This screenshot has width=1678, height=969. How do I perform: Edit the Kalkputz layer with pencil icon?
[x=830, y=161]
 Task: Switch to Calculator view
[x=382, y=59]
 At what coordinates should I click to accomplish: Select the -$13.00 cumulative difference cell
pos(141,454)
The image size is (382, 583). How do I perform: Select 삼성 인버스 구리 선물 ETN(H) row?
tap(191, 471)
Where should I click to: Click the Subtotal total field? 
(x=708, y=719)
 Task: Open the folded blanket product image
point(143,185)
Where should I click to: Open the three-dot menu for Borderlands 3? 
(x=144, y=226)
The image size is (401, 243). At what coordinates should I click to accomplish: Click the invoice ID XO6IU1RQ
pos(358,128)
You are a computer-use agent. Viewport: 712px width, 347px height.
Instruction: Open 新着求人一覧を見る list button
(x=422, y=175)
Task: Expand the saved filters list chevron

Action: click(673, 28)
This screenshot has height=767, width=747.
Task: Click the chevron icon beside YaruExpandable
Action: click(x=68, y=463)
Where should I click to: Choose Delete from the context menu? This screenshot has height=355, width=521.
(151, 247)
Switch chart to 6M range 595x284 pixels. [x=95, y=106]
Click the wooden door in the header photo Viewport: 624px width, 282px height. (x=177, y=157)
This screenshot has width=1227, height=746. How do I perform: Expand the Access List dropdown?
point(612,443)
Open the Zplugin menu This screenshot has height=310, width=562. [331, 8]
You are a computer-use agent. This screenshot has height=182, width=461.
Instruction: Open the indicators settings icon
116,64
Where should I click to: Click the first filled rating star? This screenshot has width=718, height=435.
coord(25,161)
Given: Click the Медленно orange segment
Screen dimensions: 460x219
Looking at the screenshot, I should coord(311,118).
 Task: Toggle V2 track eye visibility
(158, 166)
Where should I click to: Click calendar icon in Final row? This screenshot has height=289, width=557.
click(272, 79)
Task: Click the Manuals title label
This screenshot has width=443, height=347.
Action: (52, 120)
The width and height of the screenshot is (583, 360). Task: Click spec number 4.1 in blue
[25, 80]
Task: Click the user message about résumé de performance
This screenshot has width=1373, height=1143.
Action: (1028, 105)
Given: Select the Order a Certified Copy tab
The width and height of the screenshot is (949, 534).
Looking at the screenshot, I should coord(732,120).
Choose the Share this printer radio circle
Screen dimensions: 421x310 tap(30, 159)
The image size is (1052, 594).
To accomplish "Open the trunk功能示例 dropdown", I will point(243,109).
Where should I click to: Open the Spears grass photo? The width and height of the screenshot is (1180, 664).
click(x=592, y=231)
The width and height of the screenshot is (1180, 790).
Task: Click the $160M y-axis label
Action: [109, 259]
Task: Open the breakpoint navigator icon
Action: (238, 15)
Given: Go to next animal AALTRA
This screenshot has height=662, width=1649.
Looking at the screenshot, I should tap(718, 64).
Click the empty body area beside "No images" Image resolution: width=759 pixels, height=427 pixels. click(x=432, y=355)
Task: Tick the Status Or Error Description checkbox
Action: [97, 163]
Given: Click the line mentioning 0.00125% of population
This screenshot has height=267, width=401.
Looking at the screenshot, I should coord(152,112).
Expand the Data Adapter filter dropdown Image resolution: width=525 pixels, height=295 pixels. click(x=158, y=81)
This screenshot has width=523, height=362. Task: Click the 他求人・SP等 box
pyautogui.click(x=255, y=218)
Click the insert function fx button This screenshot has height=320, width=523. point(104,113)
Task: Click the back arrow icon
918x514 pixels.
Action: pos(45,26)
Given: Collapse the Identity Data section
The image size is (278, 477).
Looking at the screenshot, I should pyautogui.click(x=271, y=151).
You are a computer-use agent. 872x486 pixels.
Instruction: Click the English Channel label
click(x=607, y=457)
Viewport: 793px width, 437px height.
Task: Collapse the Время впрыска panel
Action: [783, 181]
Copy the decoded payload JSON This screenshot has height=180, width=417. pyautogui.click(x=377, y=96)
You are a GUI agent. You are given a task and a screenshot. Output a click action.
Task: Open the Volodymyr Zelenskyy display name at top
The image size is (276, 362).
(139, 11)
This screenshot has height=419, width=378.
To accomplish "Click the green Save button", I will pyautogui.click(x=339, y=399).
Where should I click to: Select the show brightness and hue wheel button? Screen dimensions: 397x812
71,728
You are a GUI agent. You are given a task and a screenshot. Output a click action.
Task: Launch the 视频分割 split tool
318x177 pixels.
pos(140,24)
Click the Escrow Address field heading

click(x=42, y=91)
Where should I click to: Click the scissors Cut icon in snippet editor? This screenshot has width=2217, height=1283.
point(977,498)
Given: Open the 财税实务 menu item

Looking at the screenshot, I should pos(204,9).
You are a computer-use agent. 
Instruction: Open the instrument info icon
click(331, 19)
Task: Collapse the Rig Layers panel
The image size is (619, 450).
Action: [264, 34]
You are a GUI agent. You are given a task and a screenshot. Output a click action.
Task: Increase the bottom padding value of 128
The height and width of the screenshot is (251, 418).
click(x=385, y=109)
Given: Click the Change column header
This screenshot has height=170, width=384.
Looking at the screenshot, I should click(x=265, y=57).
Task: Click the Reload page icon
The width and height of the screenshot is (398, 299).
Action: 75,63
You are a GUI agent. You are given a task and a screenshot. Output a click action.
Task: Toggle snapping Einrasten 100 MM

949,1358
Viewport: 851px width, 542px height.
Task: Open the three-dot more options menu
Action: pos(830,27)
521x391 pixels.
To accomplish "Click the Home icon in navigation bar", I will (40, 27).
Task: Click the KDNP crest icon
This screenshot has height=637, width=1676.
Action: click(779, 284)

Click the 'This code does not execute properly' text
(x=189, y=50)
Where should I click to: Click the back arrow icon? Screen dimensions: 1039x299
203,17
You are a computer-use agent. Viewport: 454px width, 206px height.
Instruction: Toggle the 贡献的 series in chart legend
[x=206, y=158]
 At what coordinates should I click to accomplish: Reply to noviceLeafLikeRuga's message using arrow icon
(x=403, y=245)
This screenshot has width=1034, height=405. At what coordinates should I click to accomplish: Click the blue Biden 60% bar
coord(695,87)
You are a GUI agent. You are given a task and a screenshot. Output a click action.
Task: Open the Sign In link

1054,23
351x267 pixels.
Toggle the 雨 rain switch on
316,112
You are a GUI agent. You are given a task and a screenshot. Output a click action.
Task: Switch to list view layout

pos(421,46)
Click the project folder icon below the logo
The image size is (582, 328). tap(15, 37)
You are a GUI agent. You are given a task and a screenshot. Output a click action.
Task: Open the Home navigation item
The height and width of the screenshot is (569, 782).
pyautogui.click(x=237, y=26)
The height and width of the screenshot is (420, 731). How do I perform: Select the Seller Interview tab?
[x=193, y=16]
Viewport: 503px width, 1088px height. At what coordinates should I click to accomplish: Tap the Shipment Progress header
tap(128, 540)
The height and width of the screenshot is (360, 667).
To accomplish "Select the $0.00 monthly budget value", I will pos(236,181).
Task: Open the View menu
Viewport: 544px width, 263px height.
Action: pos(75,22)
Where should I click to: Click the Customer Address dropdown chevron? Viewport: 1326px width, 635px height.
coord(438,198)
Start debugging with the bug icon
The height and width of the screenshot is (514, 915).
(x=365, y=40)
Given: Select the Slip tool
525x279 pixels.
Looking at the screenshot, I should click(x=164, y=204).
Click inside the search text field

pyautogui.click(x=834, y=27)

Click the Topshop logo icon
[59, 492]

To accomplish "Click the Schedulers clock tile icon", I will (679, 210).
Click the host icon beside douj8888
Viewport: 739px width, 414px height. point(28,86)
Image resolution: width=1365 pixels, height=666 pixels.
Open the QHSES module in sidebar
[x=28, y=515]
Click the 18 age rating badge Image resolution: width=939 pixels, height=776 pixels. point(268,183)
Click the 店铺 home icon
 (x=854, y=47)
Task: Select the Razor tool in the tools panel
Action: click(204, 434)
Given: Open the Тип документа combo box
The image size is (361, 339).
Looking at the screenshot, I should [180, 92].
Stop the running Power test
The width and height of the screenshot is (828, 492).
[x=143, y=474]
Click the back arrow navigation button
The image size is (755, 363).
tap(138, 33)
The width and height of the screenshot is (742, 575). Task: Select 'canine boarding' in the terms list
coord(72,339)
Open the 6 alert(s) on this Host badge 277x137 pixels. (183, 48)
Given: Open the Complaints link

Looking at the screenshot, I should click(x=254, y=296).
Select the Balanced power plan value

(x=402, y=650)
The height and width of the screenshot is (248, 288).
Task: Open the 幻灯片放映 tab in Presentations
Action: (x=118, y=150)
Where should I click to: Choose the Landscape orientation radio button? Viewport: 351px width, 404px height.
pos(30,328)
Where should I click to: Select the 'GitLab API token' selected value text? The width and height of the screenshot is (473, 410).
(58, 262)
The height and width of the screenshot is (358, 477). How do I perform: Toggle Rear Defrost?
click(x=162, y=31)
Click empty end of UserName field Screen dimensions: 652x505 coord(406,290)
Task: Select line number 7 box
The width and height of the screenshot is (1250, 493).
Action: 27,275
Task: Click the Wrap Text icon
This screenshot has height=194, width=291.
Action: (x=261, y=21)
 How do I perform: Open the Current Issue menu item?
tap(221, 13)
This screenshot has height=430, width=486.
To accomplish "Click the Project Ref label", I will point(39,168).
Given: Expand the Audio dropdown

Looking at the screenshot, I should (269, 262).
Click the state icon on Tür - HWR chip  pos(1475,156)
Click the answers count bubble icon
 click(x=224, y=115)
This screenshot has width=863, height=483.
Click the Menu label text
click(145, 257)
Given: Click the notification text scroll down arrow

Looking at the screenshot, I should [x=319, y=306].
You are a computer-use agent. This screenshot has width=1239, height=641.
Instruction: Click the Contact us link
============================================================
**TASK OBJECTIVE**
Determine which lines above include the word "Copy", and report those lines in full.

**RESULT FOR THIS TASK**
Given: Select the Order a Certified Copy tab
Copy the decoded payload JSON This screenshot has height=180, width=417. pyautogui.click(x=377, y=96)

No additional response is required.